The new affirmative sexual consent laws in NSW introduce a communicative model of consent requiring each participant of sexual activity to seek out whether the other consents. It recognises that consent is not assumed, that it’s a free and voluntary agreement, and that consent to one sexual activity is not necessarily consent to another sexual activity.
The new affirmative consent laws aim to acknowledge and address the misconceptions that consent for one sexual activity is consent to any other sexual activity.
What is Consent? | What is Affirmative Consent?
The main definition of consent is the free and voluntary agreement to sexual activity at the time of the sexual activity.
Consent must be present not only at the time of the sexual activity, but consent must also be present across different sexual activities during the sexual continuum.
Here is more on the legal age of consent in Australia.
What Do the New Affirmative Consent Laws Say?
section 61HI Crimes Act 1900 (NSW) says that:
- A person consents to a sexual activity if he/she freely and voluntarily agrees to it at the time of the sexual activity.
- If withdrawing consent during sexual activity, the withdrawal of consent is required to be communicated by words or conduct otherwise consent will not be considered to have been withdrawn.
- Sexual activity will be without consent if the sexual activity continues after consent is withdrawn.
- Not resisting to a sexual activity (by words or conduct) does not, by reason only of that fact, amount to consent.
- Consenting to one particular sexual activity does not automatically for that reason alone mean that there is consent to any other particular sexual activity. Example: consent to sexual activity with a condom does not amount to consent to sexual activity without a condom.
- Consent to a sexual activity on one occasion is not considered, by that reason alone, to be consent to sexual activity with the same person on another occasion.

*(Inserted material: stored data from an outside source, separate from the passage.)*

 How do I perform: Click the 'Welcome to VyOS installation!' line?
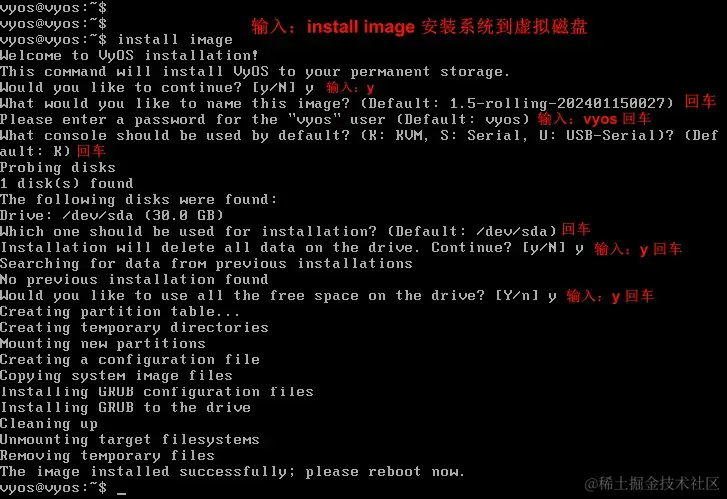[x=129, y=56]
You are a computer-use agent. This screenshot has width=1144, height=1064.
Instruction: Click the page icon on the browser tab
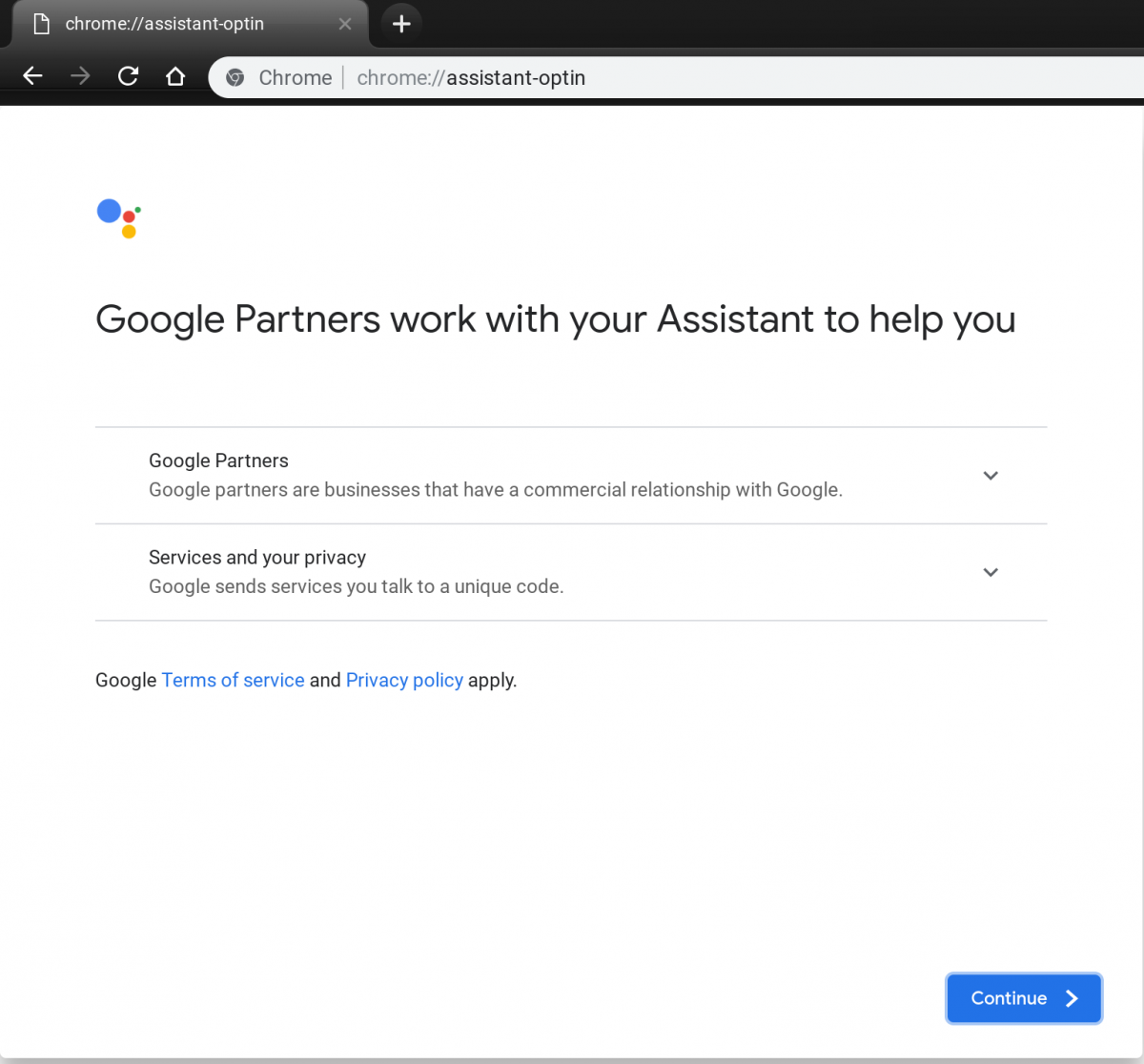[40, 24]
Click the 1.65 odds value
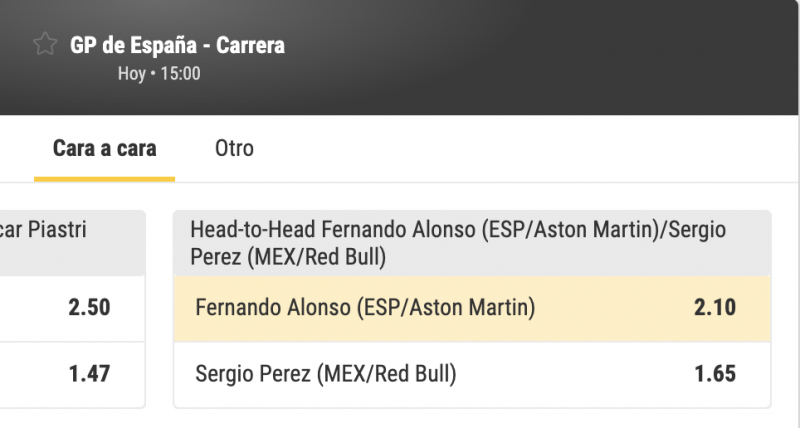Image resolution: width=800 pixels, height=428 pixels. 714,374
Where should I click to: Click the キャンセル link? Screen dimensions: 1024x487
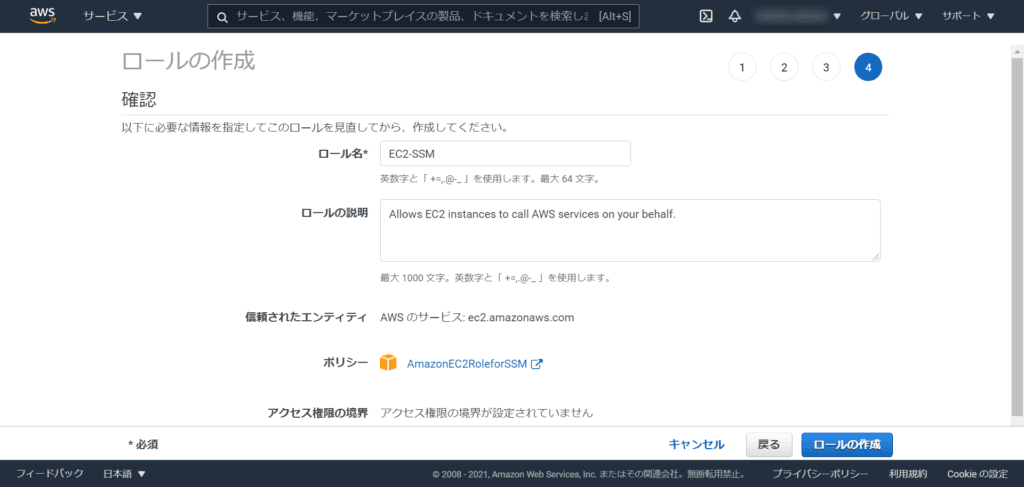pyautogui.click(x=696, y=444)
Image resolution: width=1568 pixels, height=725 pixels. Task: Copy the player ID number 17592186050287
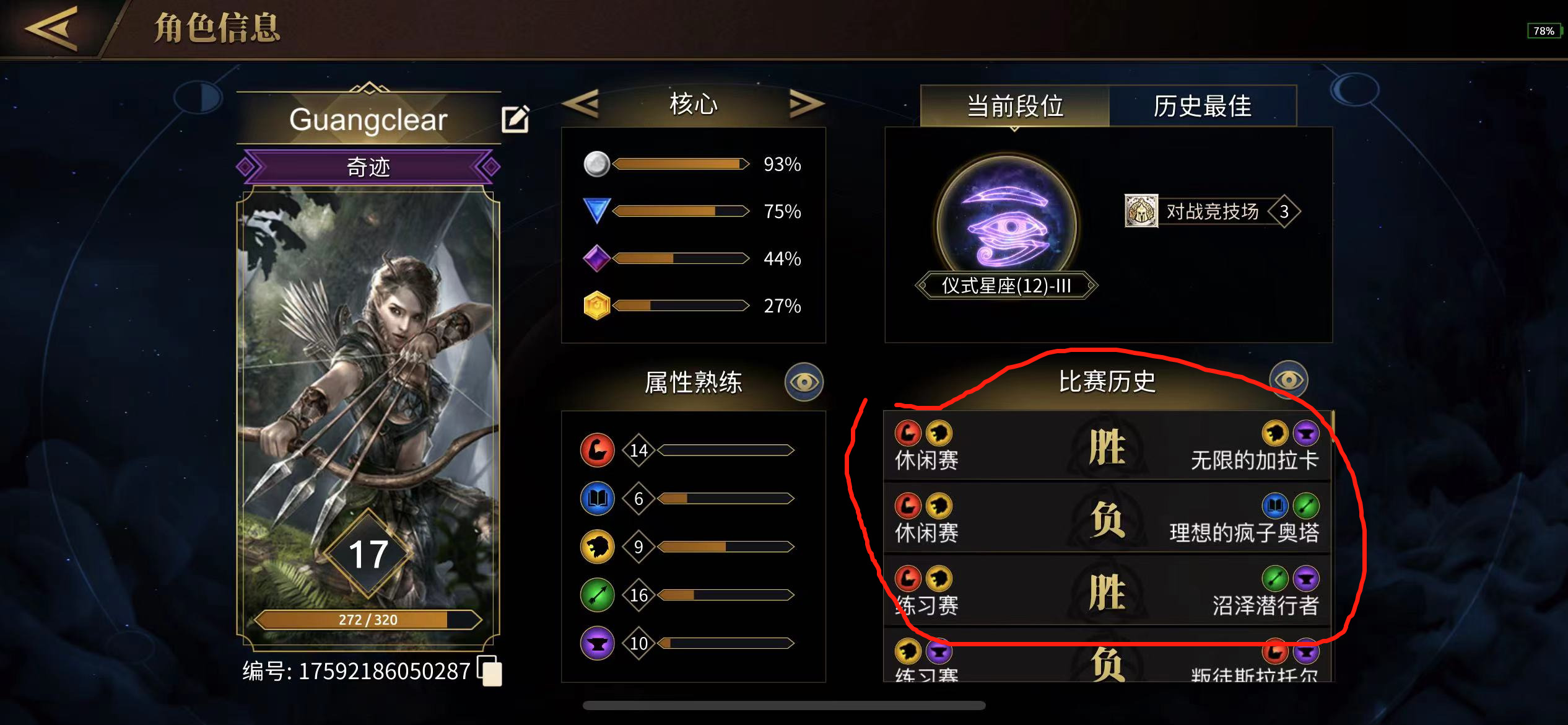coord(490,670)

More on consent laws? Our experienced sexual assault lawyers Sydney based are happy to chat over a confidential discussion.
What Amounts to No Consent?
The law says that there is no consent if any of the following circumstances apply under action 61HJ:
- If the person doesn’t say or do anything to communicate consent ie where a person “freezes”,
- The person has no capacity to consent or is soo drug or alcohol effected that he/she is incapable of consenting,
- If the person is unconscious or sleeping,
- The person agrees to participate because of force or fear of serious harm, including threats of harm to another person, property or an animal,
- If the person agrees to participate because of coercion, blackmail or intimidation, or because the person is unlawfully detained, or overborne by abuse of a relationship of authority, trust or dependence, or because of fraudulent inducement (fraudulent inducement does not include misrepresenting your income, wealth or feelings),
- If the person is mistaken about the nature or purpose of the sexual activity, or mistaken about the identity of the other person, or mistaken about being married to the other person.

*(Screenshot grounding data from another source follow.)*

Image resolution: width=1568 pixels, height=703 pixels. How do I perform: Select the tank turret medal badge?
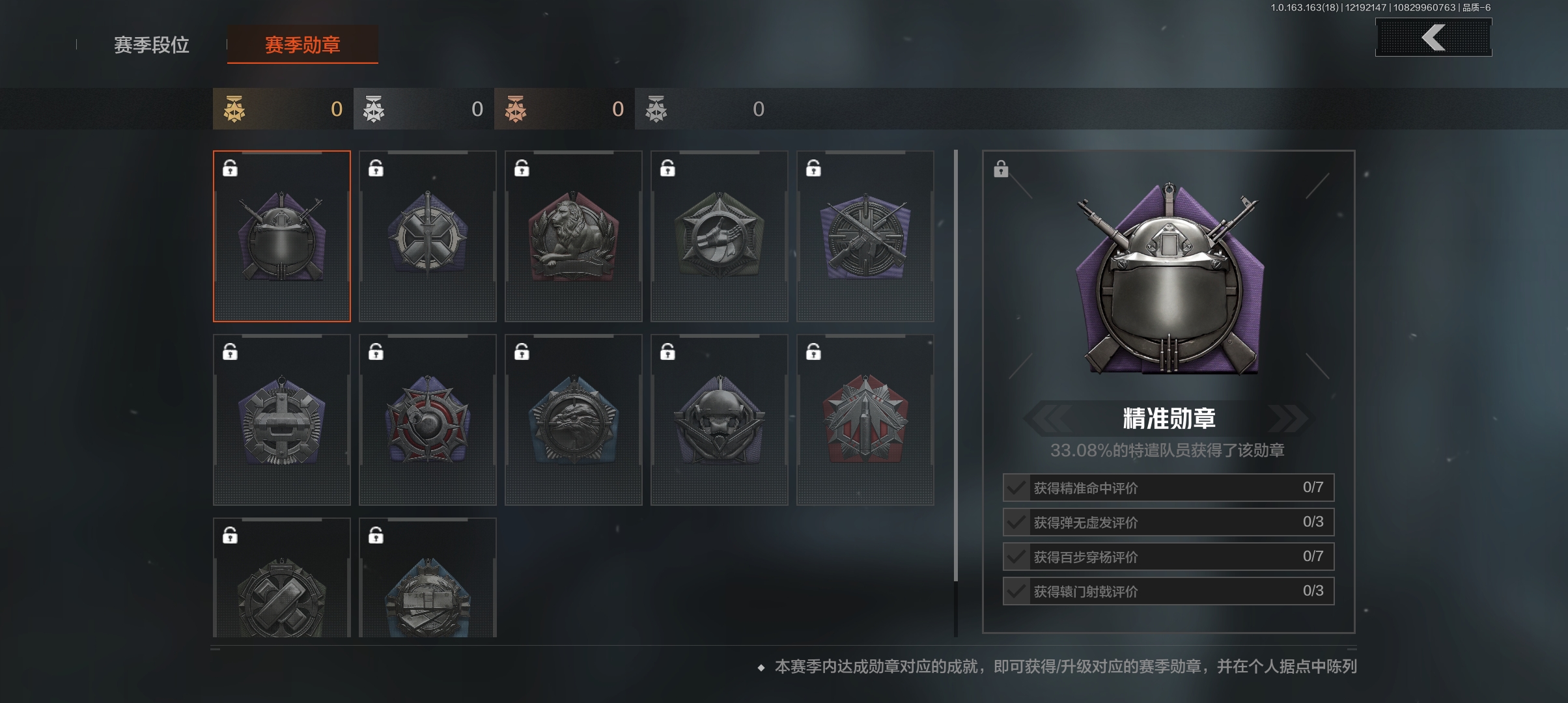[x=281, y=420]
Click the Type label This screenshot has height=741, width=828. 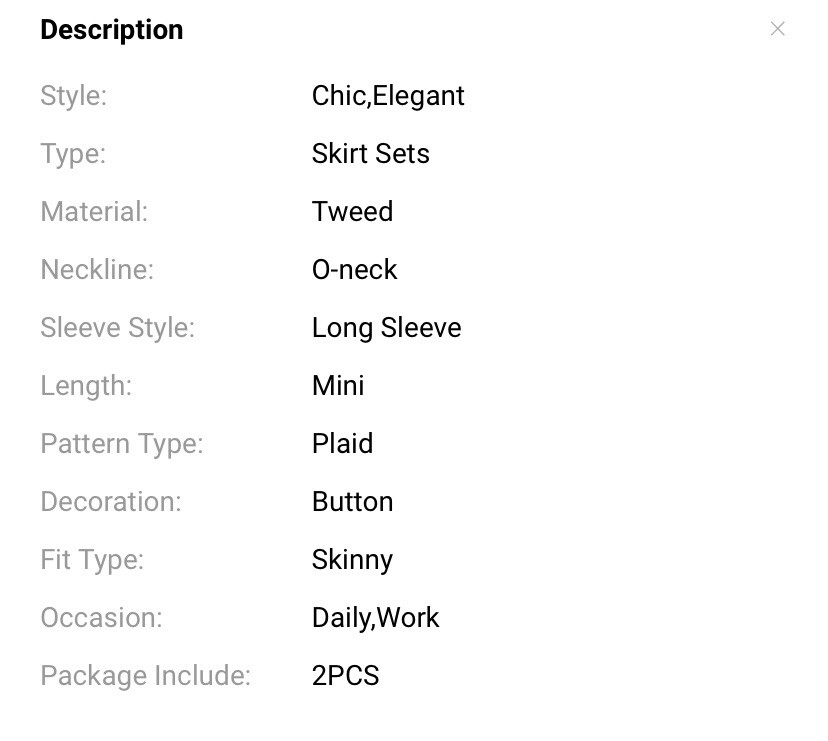(x=73, y=154)
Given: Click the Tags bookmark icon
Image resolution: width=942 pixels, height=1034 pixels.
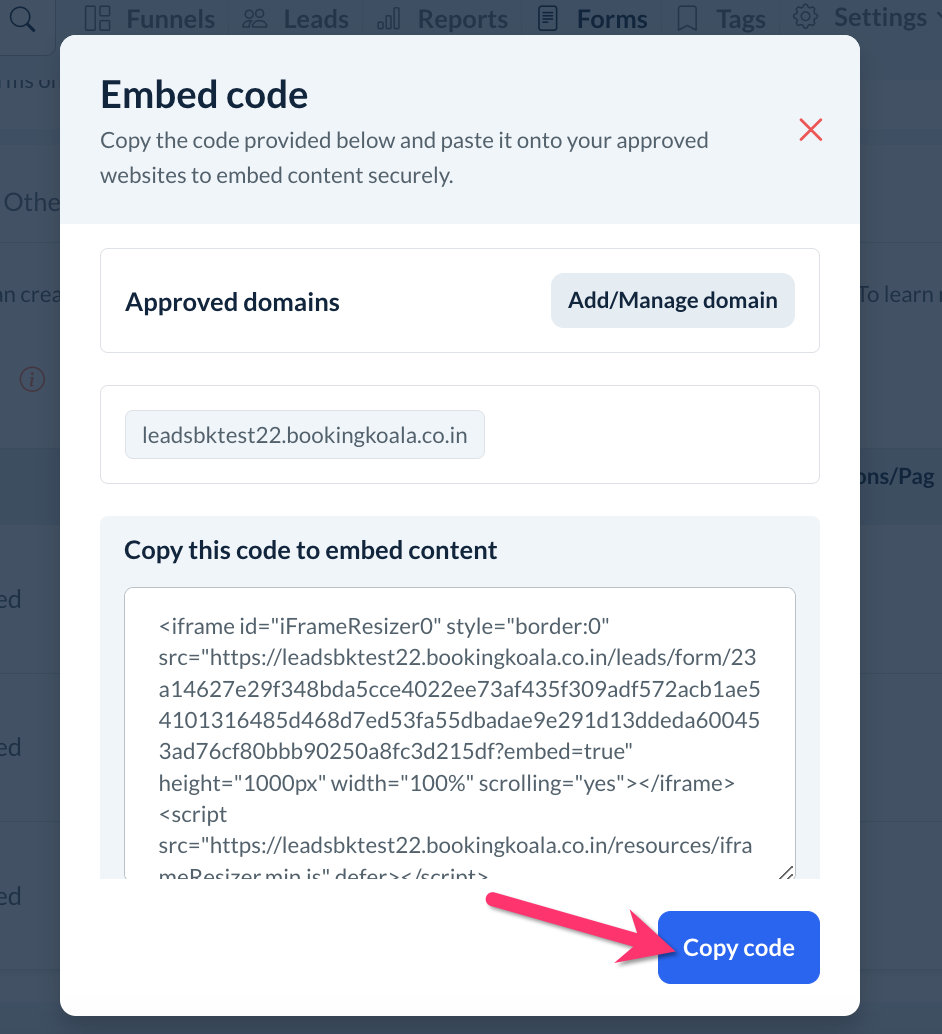Looking at the screenshot, I should [x=687, y=18].
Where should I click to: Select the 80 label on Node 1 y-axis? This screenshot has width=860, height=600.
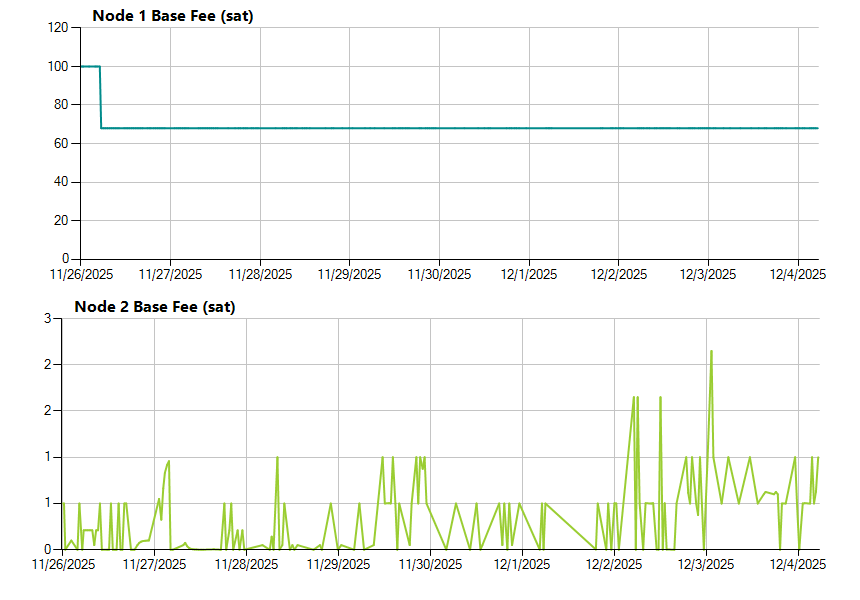tap(61, 105)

3 Ways to Prove the Accused Knew there was No Consent
The law provides three ways to establish knowledge of non-consent under section 61HK, namely:
- The accused knew there was no consent, or
- The accused was reckless in the sense he/she either realised the possibility there was no consent but continued, or didn’t care, or didn’t turn their mind to whether or not there was consent, or
- The accused has no reasonable grounds for believing there was consent (was the accused belief that there was consent objectively reasonable?)
Often sexual assault cases fall into the last category where an accused person argues that he/she believed that there was consent.

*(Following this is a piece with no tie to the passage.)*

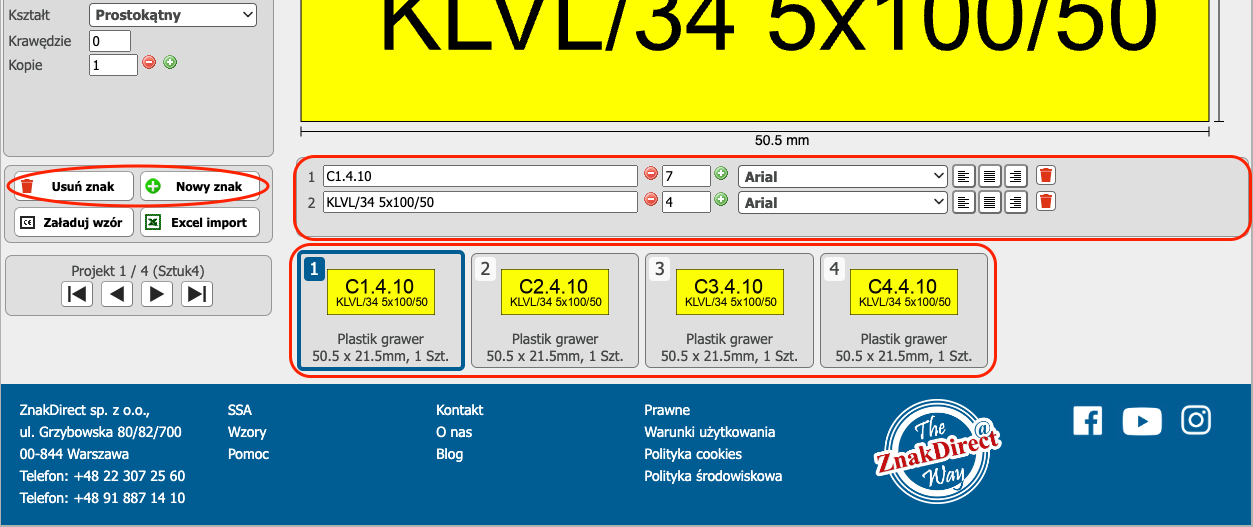Go to the previous project
Image resolution: width=1253 pixels, height=527 pixels.
point(117,294)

To determine this, the law says that the prosecution must negate any reasonable possibility that the accused person held a reasonable belief that there was consent. This is another way of saying that the prosecution must prove beyond reasonable doubt that the accused’s belief as to consent was not reasonable in the circumstances.
In fact, section 61HK(2) says that belief that there was consent will not be reasonable if the accused person fails to say or do anything to find out whether the other person consents (within a reasonable time before or at the time of the sexual activity).
This means that anyone engaging in sexual activity must try to ascertain whether or not the other person consents, and this enquiry must be done within a reasonable time before or at the time of the sexual activity. Otherwise, it can amount to non-consensual sex warranting serious criminal penalties in NSW. This is known now as the new affirmative consent laws.
Intoxication that is self-induced is not taken into account and is completely disregarded when considering whether the accused person held a reasonable belief that there was consent.
All circumstances are considered including whether or not, and/or what the accused person said or did at the time to enquire about consent.
The only situation when the affirmative consent laws don’t apply to an accused person is if the accused person, at the time of the sexual activity, had a cognitive impairment or mental health impairment, and that impairment was a substantial cause of him/her not saying it doing anything to ascertain consent. The accused person in those circumstances bears the onus of proving this on the balance of probabilities.